- About this task -
Check every line of the data for the word "will", and copy those that have it.

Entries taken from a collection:
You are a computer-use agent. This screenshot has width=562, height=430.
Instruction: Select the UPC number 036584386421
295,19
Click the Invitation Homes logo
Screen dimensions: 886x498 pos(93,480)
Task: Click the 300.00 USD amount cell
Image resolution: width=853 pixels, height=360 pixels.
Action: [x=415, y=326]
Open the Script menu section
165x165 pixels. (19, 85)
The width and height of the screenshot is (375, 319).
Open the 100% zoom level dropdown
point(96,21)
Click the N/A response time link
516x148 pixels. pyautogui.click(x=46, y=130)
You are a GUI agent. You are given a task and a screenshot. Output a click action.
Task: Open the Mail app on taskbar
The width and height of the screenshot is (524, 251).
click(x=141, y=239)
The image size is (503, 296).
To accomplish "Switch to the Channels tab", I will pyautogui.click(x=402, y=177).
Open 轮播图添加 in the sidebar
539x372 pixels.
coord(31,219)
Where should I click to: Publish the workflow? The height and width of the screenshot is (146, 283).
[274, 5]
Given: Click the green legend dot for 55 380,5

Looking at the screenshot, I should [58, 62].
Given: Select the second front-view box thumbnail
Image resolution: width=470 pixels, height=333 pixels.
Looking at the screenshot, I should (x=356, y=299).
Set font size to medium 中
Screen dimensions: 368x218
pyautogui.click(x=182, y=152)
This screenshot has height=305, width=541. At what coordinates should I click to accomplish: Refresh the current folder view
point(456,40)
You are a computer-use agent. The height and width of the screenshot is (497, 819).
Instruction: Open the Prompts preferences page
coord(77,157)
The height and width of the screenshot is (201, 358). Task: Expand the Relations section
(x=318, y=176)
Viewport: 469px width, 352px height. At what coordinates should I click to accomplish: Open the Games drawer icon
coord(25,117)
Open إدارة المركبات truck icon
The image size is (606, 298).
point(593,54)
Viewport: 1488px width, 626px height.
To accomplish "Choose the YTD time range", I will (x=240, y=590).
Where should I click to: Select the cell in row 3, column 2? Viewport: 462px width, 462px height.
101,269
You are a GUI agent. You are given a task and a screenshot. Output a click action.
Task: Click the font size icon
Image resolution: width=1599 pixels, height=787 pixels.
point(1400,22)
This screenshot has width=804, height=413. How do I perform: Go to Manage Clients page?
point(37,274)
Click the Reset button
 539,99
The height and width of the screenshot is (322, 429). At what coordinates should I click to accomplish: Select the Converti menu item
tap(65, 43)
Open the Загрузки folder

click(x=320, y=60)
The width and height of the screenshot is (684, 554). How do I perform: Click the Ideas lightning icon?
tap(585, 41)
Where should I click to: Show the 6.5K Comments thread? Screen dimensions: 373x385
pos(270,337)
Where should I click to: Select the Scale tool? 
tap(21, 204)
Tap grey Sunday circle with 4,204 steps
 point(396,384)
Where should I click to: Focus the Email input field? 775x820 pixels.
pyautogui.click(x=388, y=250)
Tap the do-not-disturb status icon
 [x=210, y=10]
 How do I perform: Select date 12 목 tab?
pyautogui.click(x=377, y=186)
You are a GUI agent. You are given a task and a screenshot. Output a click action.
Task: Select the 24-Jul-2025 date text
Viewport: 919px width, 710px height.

- Result of this exercise -
To accomplish "Switch to the Channels tab", I will pyautogui.click(x=402, y=177).
To accomplish "Choose the YTD time range", I will (x=240, y=590).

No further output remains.